- Sire: Bagdad
- Grandsire: Double Jay
- Dam: Nas-Mahal
- Damsire: Nasrullah
- Sex: Filly
- Foaled: 1968
- Country: United States
- Colour: Dark Bay/Brown
- Breeder: Howard B. Keck
- Owner: Mrs. Howard B. Keck
- Trainer: Charles E. Whittingham
- Record: 18: 12-1-2
- Earnings: US$308,225

Major wins
- Del Mar Oaks (1971) Hollywood Oaks (1971) Honeymoon Handicap (1971) Princess Stakes (1971) Railbird Stakes (1971) Santa Susana Stakes (1971) Santa Ynez Stakes (1971) Senorita Stakes (1971) Santa Maria Handicap (1972) Santa Margarita Handicap (1972)

Awards
- American Champion Three-Year-Old Filly (1971)

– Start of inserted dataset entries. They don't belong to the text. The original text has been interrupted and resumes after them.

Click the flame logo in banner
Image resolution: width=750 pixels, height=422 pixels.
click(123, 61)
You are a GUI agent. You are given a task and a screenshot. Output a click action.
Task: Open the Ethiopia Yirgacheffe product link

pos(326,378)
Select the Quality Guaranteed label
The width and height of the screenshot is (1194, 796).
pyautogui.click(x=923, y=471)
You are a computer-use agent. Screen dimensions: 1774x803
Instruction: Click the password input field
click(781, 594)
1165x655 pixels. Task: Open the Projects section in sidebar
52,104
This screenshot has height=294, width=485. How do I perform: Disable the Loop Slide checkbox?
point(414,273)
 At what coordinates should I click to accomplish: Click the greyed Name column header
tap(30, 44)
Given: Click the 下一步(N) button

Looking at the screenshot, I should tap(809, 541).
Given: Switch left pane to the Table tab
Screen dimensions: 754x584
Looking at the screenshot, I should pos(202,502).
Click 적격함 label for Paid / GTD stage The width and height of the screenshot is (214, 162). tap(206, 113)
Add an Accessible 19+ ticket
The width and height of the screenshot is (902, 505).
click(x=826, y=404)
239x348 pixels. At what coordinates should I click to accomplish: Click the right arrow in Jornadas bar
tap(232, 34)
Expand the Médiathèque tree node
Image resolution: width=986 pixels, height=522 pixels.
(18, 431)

= Turkish Trousers (horse) =

American-bred Thoroughbred racehorse

Turkish Trousers (foaled 1968) was an American Champion Thoroughbred racehorse bred and raced by California businessman, Howard B. Keck.

==Racing career==
Ridden by future U.S. Racing Hall of Fame inductee, Bill Shoemaker, two-year-old Turkish Trousers made her debut a winning one on December 30, 1970 at Santa Anita Park. The following year she was the dominant filly of her age group and after winning eight important stakes, was voted the 1971 Eclipse Award for American Champion Three-Year-Old Filly. Her wins included the top race for three-year-old fillies at each of the three Southern California tracks, taking the Del Mar Oaks at Del Mar Racetrack, the Hollywood Oaks at Hollywood Park Racetrack, and the Santa Susana Stakes (now the Santa Anita Oaks) at Santa Anita Park.

In her first start at age four in 1972, Turkish Trousers finished second to Typecast in the Santa Monica Handicap. She returned to form in February 1972 but as the bettors' longshot when she won the Santa Maria Handicap and paid $190.40 for a $2 winning ticket. She then won the Santa Margarita Handicap in March, again defeating Typecast as well as another top-rated filly, Convenience. After that, Turkish Trousers finished off the board in her next starts and was retired at the end of the year.

==Breeding record==
As a broodmare, Turkish Trousers' offspring met with limited success. From her four foals that raced, her best was probably the 1976 filly Persona, sired by Tom Rolfe, who won four of thirty-two starts and earned US$102,225.